PROBLEM DESCRIPTION: Reproduce verbatim the lines of the listing below, beginning with the line that contains "Where should I click to: Expand" and continuing through the line that contains "Select the Administration", with both of those lines included.

Source data:

━━━━━━━━━━

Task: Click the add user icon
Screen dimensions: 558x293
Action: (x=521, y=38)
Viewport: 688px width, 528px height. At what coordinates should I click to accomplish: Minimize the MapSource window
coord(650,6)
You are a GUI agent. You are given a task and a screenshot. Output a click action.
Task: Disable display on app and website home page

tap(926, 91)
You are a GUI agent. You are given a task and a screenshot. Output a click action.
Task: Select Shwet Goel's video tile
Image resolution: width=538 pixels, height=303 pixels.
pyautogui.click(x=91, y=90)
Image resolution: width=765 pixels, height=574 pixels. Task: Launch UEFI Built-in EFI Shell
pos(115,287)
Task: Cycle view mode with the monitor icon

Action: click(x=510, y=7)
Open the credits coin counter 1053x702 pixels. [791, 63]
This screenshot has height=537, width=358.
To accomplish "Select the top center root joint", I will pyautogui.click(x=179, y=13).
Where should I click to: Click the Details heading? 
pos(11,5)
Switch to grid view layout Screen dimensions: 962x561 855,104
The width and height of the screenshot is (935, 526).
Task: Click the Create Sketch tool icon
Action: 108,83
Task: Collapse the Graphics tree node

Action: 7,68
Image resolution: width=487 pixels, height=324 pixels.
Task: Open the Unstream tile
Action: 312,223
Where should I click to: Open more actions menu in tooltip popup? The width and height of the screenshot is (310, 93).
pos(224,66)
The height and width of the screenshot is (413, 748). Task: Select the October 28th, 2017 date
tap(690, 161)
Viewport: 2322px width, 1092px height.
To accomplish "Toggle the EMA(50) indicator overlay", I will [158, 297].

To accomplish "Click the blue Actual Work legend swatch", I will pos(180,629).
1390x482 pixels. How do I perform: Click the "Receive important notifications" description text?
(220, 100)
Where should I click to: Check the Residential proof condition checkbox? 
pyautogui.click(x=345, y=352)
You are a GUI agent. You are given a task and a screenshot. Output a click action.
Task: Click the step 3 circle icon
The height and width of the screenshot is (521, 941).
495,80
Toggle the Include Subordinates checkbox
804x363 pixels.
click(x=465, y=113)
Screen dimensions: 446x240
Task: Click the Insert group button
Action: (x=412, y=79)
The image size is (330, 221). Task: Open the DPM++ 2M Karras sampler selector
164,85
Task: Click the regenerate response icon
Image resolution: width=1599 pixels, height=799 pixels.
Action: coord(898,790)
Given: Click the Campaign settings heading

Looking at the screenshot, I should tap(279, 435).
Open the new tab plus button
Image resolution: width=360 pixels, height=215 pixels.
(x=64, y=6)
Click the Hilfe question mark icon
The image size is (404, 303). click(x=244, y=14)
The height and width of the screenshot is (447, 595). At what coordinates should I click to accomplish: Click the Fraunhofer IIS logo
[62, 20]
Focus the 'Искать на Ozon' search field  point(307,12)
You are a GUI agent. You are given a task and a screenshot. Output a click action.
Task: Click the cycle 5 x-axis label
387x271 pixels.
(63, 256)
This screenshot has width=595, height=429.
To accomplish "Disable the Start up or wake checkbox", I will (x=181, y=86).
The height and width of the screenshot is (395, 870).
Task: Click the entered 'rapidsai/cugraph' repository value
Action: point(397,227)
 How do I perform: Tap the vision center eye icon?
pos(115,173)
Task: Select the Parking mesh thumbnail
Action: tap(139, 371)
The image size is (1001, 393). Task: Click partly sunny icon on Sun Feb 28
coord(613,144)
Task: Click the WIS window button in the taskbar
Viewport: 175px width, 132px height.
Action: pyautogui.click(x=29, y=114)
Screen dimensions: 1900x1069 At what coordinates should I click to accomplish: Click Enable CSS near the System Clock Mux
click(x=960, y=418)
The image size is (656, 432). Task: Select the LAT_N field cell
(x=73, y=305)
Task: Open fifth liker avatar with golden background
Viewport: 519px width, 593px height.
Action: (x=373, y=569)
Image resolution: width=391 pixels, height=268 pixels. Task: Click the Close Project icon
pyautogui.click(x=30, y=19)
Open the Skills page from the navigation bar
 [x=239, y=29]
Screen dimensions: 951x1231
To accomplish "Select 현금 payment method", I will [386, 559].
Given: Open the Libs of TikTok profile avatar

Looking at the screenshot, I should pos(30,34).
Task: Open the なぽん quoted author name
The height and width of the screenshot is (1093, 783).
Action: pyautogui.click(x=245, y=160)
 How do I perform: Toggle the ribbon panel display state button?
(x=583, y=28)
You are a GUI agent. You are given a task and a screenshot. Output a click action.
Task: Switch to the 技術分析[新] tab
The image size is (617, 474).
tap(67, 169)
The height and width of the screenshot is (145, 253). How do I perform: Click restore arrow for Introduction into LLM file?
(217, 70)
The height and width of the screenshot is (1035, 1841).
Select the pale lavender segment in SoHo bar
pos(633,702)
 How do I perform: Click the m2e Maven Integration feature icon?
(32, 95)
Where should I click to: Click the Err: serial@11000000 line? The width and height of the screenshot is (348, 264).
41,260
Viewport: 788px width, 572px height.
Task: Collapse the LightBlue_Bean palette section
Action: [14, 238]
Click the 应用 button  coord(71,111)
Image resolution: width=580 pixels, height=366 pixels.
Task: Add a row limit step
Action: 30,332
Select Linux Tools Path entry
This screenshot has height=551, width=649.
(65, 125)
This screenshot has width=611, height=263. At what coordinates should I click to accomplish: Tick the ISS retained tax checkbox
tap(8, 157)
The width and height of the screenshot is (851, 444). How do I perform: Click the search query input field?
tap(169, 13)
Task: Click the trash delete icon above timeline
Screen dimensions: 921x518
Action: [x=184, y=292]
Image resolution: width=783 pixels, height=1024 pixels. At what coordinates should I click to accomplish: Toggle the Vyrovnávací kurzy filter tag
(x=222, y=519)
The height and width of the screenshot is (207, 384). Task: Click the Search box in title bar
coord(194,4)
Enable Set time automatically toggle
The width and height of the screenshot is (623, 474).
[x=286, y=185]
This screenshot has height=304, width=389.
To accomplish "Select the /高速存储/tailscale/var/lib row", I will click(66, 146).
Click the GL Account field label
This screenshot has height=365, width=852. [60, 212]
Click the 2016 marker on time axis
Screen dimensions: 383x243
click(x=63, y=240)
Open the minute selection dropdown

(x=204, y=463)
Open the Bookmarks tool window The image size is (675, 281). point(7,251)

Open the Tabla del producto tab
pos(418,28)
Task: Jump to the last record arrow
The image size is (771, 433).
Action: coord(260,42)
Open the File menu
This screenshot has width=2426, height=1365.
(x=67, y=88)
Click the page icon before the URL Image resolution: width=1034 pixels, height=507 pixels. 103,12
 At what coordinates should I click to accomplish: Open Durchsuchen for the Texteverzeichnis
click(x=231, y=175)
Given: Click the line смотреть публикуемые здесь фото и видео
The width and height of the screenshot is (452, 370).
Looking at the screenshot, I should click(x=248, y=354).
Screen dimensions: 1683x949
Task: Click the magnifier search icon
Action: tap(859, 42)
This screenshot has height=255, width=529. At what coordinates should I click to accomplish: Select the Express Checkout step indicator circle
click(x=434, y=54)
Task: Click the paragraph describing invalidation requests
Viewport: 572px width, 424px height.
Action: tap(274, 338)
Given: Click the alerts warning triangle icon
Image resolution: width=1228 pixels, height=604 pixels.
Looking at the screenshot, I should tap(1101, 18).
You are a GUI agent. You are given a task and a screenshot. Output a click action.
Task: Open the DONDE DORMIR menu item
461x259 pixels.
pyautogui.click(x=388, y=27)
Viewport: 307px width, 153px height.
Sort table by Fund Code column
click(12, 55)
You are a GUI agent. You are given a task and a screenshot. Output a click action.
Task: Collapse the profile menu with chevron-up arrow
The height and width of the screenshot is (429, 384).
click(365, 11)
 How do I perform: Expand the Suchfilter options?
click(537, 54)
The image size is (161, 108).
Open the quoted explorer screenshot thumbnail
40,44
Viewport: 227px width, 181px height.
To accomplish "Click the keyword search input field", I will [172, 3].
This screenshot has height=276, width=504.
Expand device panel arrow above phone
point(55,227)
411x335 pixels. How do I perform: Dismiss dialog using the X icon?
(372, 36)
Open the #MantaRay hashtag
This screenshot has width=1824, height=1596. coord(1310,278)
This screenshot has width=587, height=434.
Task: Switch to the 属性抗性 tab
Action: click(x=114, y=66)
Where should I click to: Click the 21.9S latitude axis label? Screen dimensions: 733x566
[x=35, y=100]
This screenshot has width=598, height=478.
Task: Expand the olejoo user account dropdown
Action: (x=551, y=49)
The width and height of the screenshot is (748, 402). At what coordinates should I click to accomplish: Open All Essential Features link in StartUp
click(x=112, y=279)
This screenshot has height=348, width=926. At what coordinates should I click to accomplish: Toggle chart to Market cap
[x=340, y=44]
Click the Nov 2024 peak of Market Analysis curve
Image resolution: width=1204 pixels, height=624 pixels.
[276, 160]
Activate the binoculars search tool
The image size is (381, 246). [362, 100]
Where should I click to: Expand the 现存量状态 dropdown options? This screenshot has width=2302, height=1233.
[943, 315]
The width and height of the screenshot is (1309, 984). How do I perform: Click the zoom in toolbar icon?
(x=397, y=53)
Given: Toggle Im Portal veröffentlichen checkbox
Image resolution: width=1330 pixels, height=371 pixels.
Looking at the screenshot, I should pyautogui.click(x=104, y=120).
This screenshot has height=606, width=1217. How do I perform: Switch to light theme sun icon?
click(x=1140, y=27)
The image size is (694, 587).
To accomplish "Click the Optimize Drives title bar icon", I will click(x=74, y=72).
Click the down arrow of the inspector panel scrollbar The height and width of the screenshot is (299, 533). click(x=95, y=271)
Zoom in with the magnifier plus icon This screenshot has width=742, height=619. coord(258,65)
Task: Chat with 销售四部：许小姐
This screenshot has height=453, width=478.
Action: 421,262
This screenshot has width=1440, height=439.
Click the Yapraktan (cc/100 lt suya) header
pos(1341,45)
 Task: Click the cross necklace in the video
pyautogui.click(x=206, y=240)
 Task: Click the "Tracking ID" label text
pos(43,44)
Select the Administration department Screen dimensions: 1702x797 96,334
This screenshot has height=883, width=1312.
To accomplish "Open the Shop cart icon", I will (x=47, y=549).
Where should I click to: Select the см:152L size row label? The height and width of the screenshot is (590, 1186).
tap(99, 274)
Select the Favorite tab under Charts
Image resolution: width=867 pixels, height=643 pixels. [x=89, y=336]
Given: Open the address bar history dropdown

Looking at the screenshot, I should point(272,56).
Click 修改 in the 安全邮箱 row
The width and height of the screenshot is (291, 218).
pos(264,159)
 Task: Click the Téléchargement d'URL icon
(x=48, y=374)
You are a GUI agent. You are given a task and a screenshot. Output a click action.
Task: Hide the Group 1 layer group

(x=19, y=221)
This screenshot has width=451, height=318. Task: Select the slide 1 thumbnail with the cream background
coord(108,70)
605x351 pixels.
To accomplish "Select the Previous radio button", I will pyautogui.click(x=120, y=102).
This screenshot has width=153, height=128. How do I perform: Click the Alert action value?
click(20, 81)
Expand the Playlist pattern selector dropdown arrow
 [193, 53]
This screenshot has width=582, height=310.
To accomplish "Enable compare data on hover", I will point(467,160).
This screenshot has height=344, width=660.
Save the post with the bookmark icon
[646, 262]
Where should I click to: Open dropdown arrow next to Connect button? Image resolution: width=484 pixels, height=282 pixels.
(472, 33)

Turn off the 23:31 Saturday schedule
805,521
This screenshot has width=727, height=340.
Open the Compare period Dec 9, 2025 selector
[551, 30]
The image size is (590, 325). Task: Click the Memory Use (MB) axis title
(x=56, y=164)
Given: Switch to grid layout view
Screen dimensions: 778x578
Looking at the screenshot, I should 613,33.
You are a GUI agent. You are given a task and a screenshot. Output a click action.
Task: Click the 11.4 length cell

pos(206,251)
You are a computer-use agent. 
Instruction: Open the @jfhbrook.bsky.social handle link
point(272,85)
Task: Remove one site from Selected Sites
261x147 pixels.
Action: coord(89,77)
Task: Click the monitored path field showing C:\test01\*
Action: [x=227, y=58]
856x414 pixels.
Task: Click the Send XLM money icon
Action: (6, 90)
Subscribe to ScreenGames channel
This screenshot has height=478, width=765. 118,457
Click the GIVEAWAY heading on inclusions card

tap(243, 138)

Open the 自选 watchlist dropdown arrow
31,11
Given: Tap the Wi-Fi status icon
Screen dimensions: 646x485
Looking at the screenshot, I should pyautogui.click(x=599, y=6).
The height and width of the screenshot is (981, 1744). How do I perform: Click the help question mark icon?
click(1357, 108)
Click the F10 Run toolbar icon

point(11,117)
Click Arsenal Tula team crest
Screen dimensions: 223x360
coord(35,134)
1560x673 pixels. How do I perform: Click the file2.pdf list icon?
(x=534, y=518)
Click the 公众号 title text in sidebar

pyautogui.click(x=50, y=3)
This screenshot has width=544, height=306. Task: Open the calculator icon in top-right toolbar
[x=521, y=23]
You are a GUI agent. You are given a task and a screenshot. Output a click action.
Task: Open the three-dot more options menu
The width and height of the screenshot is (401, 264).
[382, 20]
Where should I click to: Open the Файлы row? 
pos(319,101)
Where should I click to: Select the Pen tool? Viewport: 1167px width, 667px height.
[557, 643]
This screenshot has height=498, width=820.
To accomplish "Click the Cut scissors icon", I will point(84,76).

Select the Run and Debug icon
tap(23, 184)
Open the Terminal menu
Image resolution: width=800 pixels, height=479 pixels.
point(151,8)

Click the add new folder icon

━━━━━━━━━━

RESPONSE:
Where should I click to: Expand the 现存量状态 dropdown options? This screenshot has width=2302, height=1233.
[943, 315]
The width and height of the screenshot is (1309, 984). How do I perform: Click the zoom in toolbar icon?
(x=397, y=53)
Given: Toggle Im Portal veröffentlichen checkbox
Image resolution: width=1330 pixels, height=371 pixels.
Looking at the screenshot, I should pyautogui.click(x=104, y=120).
This screenshot has height=606, width=1217. How do I perform: Switch to light theme sun icon?
click(x=1140, y=27)
The image size is (694, 587).
To accomplish "Click the Optimize Drives title bar icon", I will click(x=74, y=72).
Click the down arrow of the inspector panel scrollbar The height and width of the screenshot is (299, 533). click(x=95, y=271)
Zoom in with the magnifier plus icon This screenshot has width=742, height=619. coord(258,65)
Task: Chat with 销售四部：许小姐
This screenshot has height=453, width=478.
Action: 421,262
This screenshot has width=1440, height=439.
Click the Yapraktan (cc/100 lt suya) header
pos(1341,45)
 Task: Click the cross necklace in the video
pyautogui.click(x=206, y=240)
 Task: Click the "Tracking ID" label text
pos(43,44)
Select the Administration department Screen dimensions: 1702x797 96,334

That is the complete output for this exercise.